### Your goal:
Reproduce the following data line for line, with no changes.

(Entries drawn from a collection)
==================================================

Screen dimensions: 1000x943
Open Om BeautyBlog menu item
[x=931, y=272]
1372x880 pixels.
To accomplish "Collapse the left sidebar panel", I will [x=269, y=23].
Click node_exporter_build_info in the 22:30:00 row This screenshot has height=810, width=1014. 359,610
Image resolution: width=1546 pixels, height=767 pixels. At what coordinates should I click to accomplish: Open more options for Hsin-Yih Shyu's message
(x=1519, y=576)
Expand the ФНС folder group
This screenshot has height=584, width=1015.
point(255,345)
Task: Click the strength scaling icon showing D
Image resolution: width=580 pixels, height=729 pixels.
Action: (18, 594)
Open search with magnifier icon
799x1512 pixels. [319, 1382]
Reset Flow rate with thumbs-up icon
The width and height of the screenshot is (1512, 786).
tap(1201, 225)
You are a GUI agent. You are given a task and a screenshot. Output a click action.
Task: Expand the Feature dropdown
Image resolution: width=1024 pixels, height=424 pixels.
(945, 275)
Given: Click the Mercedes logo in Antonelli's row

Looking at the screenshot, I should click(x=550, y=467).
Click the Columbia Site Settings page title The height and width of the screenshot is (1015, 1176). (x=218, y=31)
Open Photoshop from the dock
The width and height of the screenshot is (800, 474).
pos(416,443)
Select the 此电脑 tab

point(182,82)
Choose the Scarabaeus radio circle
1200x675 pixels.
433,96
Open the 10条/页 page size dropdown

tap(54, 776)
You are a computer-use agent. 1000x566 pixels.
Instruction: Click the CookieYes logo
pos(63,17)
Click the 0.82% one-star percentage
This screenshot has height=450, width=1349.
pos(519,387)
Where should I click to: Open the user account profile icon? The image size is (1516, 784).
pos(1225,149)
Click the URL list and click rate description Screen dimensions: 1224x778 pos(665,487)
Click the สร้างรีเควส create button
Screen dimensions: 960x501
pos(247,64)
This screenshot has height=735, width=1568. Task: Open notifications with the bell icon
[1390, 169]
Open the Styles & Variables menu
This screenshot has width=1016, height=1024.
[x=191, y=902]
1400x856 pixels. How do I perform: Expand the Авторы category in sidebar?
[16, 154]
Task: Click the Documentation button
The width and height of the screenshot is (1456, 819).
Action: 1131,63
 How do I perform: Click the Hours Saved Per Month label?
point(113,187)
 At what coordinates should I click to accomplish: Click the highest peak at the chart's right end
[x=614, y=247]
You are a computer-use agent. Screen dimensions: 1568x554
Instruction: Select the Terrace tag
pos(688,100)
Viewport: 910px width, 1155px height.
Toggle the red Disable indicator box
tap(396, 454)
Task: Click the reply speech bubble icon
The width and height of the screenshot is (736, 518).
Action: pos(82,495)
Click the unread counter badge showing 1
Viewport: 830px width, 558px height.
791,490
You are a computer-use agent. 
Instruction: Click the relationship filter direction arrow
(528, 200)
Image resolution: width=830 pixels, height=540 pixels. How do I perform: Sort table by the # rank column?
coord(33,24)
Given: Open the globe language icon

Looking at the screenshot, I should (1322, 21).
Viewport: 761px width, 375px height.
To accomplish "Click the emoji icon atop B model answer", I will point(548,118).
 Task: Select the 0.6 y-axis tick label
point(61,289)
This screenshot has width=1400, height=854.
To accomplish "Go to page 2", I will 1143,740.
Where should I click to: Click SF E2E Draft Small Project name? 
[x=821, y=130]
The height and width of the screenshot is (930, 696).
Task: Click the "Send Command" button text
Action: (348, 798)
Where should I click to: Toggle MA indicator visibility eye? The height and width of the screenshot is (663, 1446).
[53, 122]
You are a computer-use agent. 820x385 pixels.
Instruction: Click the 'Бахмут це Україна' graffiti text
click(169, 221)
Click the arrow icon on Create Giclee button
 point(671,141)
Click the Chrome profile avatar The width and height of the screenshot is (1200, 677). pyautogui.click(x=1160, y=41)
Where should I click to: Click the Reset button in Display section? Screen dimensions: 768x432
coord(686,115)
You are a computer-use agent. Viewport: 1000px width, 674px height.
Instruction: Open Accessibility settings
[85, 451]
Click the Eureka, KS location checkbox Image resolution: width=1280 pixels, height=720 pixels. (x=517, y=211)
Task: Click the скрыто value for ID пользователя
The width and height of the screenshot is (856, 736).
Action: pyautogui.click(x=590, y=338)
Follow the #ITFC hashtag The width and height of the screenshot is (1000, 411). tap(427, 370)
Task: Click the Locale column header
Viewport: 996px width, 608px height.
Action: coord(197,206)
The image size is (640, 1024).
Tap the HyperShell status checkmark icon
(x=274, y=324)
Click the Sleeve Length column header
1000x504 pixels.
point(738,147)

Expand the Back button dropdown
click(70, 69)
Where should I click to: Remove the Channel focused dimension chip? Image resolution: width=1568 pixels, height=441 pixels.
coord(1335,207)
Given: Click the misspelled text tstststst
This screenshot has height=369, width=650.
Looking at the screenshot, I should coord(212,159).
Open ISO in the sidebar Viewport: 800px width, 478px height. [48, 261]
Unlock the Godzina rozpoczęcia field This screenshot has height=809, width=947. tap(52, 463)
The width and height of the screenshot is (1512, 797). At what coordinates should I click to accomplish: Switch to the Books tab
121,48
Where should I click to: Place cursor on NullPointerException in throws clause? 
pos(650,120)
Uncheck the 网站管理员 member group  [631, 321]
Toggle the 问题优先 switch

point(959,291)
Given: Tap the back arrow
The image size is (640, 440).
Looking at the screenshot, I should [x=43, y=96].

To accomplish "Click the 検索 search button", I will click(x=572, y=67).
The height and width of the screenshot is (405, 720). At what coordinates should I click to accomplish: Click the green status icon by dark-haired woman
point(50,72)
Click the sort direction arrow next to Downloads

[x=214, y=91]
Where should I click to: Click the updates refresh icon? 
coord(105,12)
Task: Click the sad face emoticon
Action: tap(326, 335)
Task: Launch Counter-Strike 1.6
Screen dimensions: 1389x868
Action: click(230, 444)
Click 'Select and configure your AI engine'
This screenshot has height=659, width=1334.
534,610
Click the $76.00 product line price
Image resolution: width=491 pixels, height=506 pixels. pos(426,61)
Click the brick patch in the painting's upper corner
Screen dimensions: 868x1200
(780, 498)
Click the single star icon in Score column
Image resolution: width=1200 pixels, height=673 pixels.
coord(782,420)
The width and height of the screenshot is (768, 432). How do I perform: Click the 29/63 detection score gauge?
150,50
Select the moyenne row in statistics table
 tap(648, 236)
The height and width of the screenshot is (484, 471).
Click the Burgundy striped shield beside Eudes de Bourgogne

==================================================

### The result:
Screen dimensions: 1000x943
Open Om BeautyBlog menu item
[x=931, y=272]
1372x880 pixels.
To accomplish "Collapse the left sidebar panel", I will [x=269, y=23].
Click node_exporter_build_info in the 22:30:00 row This screenshot has height=810, width=1014. 359,610
Image resolution: width=1546 pixels, height=767 pixels. At what coordinates should I click to accomplish: Open more options for Hsin-Yih Shyu's message
(x=1519, y=576)
Expand the ФНС folder group
This screenshot has height=584, width=1015.
point(255,345)
Task: Click the strength scaling icon showing D
Image resolution: width=580 pixels, height=729 pixels.
Action: (18, 594)
Open search with magnifier icon
799x1512 pixels. [319, 1382]
Reset Flow rate with thumbs-up icon
The width and height of the screenshot is (1512, 786).
tap(1201, 225)
You are a GUI agent. You are given a task and a screenshot. Output a click action.
Task: Expand the Feature dropdown
Image resolution: width=1024 pixels, height=424 pixels.
(945, 275)
Given: Click the Mercedes logo in Antonelli's row

Looking at the screenshot, I should click(x=550, y=467).
Click the Columbia Site Settings page title The height and width of the screenshot is (1015, 1176). (x=218, y=31)
Open Photoshop from the dock
The width and height of the screenshot is (800, 474).
pos(416,443)
Select the 此电脑 tab

point(182,82)
Choose the Scarabaeus radio circle
1200x675 pixels.
433,96
Open the 10条/页 page size dropdown

tap(54, 776)
You are a computer-use agent. 1000x566 pixels.
Instruction: Click the CookieYes logo
pos(63,17)
Click the 0.82% one-star percentage
This screenshot has height=450, width=1349.
pos(519,387)
Where should I click to: Open the user account profile icon? The image size is (1516, 784).
pos(1225,149)
Click the URL list and click rate description Screen dimensions: 1224x778 pos(665,487)
Click the สร้างรีเควส create button
Screen dimensions: 960x501
pos(247,64)
This screenshot has height=735, width=1568. Task: Open notifications with the bell icon
[1390, 169]
Open the Styles & Variables menu
This screenshot has width=1016, height=1024.
[x=191, y=902]
1400x856 pixels. How do I perform: Expand the Авторы category in sidebar?
[16, 154]
Task: Click the Documentation button
The width and height of the screenshot is (1456, 819).
Action: 1131,63
 How do I perform: Click the Hours Saved Per Month label?
point(113,187)
 At what coordinates should I click to accomplish: Click the highest peak at the chart's right end
[x=614, y=247]
You are a computer-use agent. Screen dimensions: 1568x554
Instruction: Select the Terrace tag
pos(688,100)
Viewport: 910px width, 1155px height.
Toggle the red Disable indicator box
tap(396, 454)
Task: Click the reply speech bubble icon
The width and height of the screenshot is (736, 518).
Action: pos(82,495)
Click the unread counter badge showing 1
Viewport: 830px width, 558px height.
791,490
You are a computer-use agent. 
Instruction: Click the relationship filter direction arrow
(528, 200)
Image resolution: width=830 pixels, height=540 pixels. How do I perform: Sort table by the # rank column?
coord(33,24)
Given: Open the globe language icon

Looking at the screenshot, I should (1322, 21).
Viewport: 761px width, 375px height.
To accomplish "Click the emoji icon atop B model answer", I will point(548,118).
 Task: Select the 0.6 y-axis tick label
point(61,289)
This screenshot has width=1400, height=854.
To accomplish "Go to page 2", I will 1143,740.
Where should I click to: Click SF E2E Draft Small Project name? 
[x=821, y=130]
The height and width of the screenshot is (930, 696).
Task: Click the "Send Command" button text
Action: (348, 798)
Where should I click to: Toggle MA indicator visibility eye? The height and width of the screenshot is (663, 1446).
[53, 122]
You are a computer-use agent. 820x385 pixels.
Instruction: Click the 'Бахмут це Україна' graffiti text
click(169, 221)
Click the arrow icon on Create Giclee button
 point(671,141)
Click the Chrome profile avatar The width and height of the screenshot is (1200, 677). pyautogui.click(x=1160, y=41)
Where should I click to: Click the Reset button in Display section? Screen dimensions: 768x432
coord(686,115)
You are a computer-use agent. Viewport: 1000px width, 674px height.
Instruction: Open Accessibility settings
[85, 451]
Click the Eureka, KS location checkbox Image resolution: width=1280 pixels, height=720 pixels. (x=517, y=211)
Task: Click the скрыто value for ID пользователя
The width and height of the screenshot is (856, 736).
Action: pyautogui.click(x=590, y=338)
Follow the #ITFC hashtag The width and height of the screenshot is (1000, 411). tap(427, 370)
Task: Click the Locale column header
Viewport: 996px width, 608px height.
Action: coord(197,206)
The image size is (640, 1024).
Tap the HyperShell status checkmark icon
(x=274, y=324)
Click the Sleeve Length column header
1000x504 pixels.
point(738,147)

Expand the Back button dropdown
click(70, 69)
Where should I click to: Remove the Channel focused dimension chip? Image resolution: width=1568 pixels, height=441 pixels.
coord(1335,207)
Given: Click the misspelled text tstststst
This screenshot has height=369, width=650.
Looking at the screenshot, I should coord(212,159).
Open ISO in the sidebar Viewport: 800px width, 478px height. [48, 261]
Unlock the Godzina rozpoczęcia field This screenshot has height=809, width=947. tap(52, 463)
The width and height of the screenshot is (1512, 797). At what coordinates should I click to accomplish: Switch to the Books tab
121,48
Where should I click to: Place cursor on NullPointerException in throws clause? 
pos(650,120)
Uncheck the 网站管理员 member group  [631, 321]
Toggle the 问题优先 switch

point(959,291)
Given: Tap the back arrow
The image size is (640, 440).
Looking at the screenshot, I should [x=43, y=96].

To accomplish "Click the 検索 search button", I will click(x=572, y=67).
The height and width of the screenshot is (405, 720). At what coordinates should I click to accomplish: Click the green status icon by dark-haired woman
point(50,72)
Click the sort direction arrow next to Downloads

[x=214, y=91]
Where should I click to: Click the updates refresh icon? 
coord(105,12)
Task: Click the sad face emoticon
Action: tap(326, 335)
Task: Launch Counter-Strike 1.6
Screen dimensions: 1389x868
Action: click(230, 444)
Click 'Select and configure your AI engine'
This screenshot has height=659, width=1334.
534,610
Click the $76.00 product line price
Image resolution: width=491 pixels, height=506 pixels. pos(426,61)
Click the brick patch in the painting's upper corner
Screen dimensions: 868x1200
(780, 498)
Click the single star icon in Score column
Image resolution: width=1200 pixels, height=673 pixels.
coord(782,420)
The width and height of the screenshot is (768, 432). How do I perform: Click the 29/63 detection score gauge?
150,50
Select the moyenne row in statistics table
 tap(648, 236)
The height and width of the screenshot is (484, 471).
Click the Burgundy striped shield beside Eudes de Bourgogne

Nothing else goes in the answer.